Sí, porque ambos interlocutores han comprendido que la realidad del otro es muy insistente. En Madrid se pensó que el independentismo estaba asociado a la crisis económica, y que una vez superada se acabaría. Las elecciones demuestran que el independentismo se mueve en un 50%, que es mucho, aunque insuficiente para un proyecto de unilateralidad.
¿Y qué demuestra el triunfo de Ciudadanos?
La reacción de una parte de la sociedad catalana que se siente amenazada.
¿Cómo conseguimos que esas dos realidades entren en un horizonte de transacción?

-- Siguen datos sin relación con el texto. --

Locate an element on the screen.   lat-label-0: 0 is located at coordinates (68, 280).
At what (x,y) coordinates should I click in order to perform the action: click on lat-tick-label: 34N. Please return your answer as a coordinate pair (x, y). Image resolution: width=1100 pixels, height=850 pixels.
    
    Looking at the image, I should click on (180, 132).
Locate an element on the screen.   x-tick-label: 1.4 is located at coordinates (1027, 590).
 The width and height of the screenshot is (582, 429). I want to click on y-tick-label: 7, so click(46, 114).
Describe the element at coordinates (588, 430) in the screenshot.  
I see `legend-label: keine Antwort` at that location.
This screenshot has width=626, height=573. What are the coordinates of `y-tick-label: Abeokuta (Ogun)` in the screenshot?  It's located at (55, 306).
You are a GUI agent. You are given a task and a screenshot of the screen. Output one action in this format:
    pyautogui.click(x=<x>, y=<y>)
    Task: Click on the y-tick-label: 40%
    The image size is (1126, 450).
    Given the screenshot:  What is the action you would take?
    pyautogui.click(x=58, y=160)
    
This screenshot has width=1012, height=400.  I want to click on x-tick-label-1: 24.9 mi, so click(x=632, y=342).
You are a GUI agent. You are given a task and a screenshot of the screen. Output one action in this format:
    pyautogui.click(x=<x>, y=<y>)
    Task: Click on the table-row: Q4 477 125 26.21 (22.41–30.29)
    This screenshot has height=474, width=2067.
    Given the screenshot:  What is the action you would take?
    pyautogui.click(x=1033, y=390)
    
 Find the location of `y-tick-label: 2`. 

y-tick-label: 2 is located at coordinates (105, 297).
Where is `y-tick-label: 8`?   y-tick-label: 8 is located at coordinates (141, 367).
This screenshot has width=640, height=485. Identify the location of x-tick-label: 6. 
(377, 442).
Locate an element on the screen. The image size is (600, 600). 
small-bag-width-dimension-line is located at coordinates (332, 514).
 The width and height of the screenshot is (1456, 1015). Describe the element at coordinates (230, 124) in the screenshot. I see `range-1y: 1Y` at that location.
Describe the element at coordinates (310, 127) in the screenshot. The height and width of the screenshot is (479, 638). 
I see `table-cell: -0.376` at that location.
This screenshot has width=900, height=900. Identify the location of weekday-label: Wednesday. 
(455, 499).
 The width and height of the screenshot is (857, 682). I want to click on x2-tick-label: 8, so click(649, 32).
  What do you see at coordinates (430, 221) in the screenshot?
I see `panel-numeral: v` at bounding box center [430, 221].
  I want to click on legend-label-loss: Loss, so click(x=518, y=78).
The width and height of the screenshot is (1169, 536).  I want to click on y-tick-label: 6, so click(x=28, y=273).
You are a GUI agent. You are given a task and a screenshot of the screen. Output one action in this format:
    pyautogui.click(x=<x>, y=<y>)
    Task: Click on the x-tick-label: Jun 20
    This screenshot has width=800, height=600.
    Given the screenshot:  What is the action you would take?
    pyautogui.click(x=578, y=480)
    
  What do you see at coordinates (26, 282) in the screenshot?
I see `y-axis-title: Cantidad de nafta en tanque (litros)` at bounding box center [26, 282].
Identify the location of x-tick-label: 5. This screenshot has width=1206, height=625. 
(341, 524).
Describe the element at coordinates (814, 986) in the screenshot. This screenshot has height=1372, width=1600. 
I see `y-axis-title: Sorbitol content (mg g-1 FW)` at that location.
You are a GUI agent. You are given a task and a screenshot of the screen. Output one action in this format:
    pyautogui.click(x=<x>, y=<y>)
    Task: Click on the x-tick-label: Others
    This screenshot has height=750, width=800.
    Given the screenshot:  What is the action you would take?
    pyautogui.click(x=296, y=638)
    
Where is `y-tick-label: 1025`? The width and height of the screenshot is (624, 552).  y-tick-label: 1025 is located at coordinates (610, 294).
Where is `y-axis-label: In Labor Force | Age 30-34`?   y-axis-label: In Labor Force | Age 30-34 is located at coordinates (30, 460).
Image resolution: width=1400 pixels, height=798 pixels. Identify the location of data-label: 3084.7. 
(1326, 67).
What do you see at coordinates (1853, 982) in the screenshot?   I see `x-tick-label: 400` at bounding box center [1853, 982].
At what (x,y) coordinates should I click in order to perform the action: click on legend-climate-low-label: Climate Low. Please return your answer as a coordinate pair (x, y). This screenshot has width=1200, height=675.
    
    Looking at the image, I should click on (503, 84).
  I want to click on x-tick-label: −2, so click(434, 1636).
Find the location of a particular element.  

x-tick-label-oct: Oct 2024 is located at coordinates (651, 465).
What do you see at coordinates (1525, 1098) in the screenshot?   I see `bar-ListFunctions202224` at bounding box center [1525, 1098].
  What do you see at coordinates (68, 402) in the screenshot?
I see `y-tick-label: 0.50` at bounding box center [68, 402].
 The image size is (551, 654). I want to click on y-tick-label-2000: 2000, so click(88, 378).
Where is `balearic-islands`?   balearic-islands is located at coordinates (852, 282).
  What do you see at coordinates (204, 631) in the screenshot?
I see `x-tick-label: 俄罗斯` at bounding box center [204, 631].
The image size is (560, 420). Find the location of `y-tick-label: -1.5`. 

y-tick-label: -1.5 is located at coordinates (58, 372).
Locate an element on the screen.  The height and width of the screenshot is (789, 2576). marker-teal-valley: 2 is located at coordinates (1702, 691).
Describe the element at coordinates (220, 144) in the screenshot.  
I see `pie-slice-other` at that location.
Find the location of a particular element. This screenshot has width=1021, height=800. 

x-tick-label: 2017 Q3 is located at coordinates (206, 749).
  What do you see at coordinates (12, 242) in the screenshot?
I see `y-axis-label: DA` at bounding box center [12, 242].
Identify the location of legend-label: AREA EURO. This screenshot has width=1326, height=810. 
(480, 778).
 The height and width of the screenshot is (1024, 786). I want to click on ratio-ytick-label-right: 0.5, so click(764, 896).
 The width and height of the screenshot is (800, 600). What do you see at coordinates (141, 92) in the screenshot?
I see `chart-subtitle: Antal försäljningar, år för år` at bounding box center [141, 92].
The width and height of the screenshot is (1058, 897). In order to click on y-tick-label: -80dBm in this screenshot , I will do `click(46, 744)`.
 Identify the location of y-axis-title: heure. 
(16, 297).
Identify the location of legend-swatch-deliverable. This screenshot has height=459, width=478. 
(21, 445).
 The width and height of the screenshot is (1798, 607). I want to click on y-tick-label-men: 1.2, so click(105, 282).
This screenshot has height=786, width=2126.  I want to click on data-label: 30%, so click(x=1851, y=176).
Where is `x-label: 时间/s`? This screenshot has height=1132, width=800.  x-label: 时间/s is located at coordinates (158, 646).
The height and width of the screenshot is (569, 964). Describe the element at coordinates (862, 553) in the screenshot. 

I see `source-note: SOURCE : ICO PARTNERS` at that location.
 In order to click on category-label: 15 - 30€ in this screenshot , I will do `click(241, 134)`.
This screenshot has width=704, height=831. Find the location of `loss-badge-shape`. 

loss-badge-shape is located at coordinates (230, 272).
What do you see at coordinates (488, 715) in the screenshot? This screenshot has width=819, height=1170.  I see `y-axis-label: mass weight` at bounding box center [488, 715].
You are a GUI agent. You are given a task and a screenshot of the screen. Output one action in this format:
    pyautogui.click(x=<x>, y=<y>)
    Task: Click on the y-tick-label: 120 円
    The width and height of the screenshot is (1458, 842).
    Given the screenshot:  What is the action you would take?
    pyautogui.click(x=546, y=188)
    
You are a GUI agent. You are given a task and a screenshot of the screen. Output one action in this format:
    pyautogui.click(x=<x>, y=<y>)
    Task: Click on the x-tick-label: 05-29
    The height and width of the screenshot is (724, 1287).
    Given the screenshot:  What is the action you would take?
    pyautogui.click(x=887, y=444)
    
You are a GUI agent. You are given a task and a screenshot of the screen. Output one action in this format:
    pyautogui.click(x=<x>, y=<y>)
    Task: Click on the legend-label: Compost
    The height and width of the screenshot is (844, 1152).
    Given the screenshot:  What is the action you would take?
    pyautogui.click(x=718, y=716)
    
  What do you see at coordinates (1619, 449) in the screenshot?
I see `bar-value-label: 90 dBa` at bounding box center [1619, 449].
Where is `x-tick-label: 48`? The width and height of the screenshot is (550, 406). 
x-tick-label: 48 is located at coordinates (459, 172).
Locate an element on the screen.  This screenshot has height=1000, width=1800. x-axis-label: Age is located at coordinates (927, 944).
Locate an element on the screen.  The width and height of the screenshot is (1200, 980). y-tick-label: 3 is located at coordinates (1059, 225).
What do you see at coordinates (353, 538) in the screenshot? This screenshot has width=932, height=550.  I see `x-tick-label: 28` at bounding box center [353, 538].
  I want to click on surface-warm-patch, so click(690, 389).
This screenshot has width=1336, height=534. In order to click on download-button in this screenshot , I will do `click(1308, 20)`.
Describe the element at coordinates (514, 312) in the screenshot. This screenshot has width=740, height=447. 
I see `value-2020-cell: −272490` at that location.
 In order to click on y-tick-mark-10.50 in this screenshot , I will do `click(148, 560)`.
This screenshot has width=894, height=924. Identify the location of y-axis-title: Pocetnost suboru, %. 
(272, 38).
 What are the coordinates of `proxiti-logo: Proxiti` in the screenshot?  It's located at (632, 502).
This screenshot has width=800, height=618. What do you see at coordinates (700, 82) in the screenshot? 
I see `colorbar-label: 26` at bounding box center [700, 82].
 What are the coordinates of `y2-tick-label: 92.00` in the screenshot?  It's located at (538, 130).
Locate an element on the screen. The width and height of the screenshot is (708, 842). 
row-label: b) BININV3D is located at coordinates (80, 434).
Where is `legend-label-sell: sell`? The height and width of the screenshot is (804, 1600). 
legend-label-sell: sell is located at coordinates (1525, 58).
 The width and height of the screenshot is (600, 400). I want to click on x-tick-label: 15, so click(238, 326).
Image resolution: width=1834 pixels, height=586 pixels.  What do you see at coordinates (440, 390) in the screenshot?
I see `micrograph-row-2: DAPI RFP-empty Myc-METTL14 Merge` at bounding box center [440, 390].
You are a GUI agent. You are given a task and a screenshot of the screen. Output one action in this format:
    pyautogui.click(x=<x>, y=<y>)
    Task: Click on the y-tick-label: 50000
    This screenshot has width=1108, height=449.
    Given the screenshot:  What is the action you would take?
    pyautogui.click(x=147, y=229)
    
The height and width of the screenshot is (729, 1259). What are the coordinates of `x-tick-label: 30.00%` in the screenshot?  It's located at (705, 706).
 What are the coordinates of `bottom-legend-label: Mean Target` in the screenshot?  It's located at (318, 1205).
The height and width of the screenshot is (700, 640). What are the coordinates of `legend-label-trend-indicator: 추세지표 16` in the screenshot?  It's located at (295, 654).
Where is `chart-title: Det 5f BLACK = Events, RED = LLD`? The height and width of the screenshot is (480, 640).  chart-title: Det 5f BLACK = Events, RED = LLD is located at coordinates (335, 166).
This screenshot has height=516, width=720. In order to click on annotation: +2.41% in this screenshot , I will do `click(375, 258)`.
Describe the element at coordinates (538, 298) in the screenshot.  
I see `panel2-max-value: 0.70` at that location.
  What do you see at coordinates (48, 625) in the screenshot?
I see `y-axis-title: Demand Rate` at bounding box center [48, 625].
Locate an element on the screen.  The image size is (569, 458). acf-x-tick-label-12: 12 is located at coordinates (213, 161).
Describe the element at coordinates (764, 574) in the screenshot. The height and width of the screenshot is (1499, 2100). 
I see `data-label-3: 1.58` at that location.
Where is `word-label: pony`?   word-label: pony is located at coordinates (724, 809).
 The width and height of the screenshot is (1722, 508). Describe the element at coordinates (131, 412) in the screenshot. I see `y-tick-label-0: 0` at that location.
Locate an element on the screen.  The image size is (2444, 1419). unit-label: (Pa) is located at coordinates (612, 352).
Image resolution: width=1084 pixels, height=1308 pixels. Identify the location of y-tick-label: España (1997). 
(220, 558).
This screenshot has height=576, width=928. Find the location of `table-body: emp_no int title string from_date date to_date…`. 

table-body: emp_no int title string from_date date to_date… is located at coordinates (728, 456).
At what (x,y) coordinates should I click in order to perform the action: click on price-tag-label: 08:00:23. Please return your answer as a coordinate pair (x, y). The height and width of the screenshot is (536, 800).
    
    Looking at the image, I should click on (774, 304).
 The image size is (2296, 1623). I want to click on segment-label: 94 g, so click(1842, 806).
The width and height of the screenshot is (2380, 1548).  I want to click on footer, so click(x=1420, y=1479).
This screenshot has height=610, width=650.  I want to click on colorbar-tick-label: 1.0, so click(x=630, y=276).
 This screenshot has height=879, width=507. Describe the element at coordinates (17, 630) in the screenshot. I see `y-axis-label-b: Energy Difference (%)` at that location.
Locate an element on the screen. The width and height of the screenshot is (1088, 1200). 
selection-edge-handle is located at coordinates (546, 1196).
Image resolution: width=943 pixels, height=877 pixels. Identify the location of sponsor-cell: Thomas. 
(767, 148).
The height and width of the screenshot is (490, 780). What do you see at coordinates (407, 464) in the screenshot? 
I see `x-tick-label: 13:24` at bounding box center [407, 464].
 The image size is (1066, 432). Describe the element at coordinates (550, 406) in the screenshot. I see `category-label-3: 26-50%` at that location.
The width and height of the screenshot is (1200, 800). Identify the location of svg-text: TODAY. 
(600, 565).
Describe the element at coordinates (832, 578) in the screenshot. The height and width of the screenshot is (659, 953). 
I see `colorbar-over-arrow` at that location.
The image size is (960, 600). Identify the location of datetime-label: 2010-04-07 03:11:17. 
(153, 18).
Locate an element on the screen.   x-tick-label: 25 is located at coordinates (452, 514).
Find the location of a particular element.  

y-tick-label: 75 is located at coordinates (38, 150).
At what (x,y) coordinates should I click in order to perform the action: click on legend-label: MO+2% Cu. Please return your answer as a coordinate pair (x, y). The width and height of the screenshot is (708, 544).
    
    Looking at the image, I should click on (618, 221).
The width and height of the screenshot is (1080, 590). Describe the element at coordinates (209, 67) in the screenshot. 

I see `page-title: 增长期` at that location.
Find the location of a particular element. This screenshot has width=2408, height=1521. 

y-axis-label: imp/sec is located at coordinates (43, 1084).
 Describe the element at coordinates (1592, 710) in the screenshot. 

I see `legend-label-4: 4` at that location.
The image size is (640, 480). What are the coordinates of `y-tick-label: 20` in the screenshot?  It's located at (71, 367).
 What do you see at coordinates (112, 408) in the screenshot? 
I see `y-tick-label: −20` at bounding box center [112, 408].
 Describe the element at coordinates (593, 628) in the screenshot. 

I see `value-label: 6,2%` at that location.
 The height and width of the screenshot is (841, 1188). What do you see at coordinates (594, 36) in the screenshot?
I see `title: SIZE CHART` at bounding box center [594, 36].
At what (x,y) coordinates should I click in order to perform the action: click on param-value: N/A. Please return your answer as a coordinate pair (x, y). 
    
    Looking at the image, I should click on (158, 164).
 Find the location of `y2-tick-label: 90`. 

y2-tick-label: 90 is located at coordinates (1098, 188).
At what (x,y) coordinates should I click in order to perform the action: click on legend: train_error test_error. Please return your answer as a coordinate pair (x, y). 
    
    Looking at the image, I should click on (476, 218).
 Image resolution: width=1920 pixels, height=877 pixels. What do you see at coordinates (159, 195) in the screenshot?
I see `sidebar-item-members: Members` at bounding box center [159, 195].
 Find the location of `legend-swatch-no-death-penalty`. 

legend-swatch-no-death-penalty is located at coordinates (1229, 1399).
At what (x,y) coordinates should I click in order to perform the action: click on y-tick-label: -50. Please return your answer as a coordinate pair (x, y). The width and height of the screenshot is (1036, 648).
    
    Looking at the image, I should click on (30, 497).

A corto plazo es muy difícil porque hay una tensión evidente. Hay una España de un extremismo de derechas que está contaminando toda la vida política. El diálogo llegará porque no hay alternativa.
Deberíamos empezar a verlo como una oportunidad.
Claro. Una sociedad democrática es una sociedad donde las personas aprendemos. En el fondo, la democracia es un aprendizaje colectivo en momentos de gran incertidumbre como los actuales. Lo que hay que hacer es tomarse muy en serio la complejidad, ponerla en contextos de vida común y de aprendizaje colectivo. Es un problema de la capacitación de la propia sociedad. ¿Cómo hacemos para que la sociedad se organice colectivamente de modo que los ciudadanos aprendamos?
Buena pregunta señor Innerarity. ¿Cómo?
Con experiencias compartidas. Un niño en una selva o una persona aislada no entiende la riqueza de una sociedad democrática, la apertura al otro. Sin el otro no existiría ni la amistad ni el conflicto, que forma parte de la vida. Es que sin el otro, ni siquiera tendríamos conciencia de que somos un yo.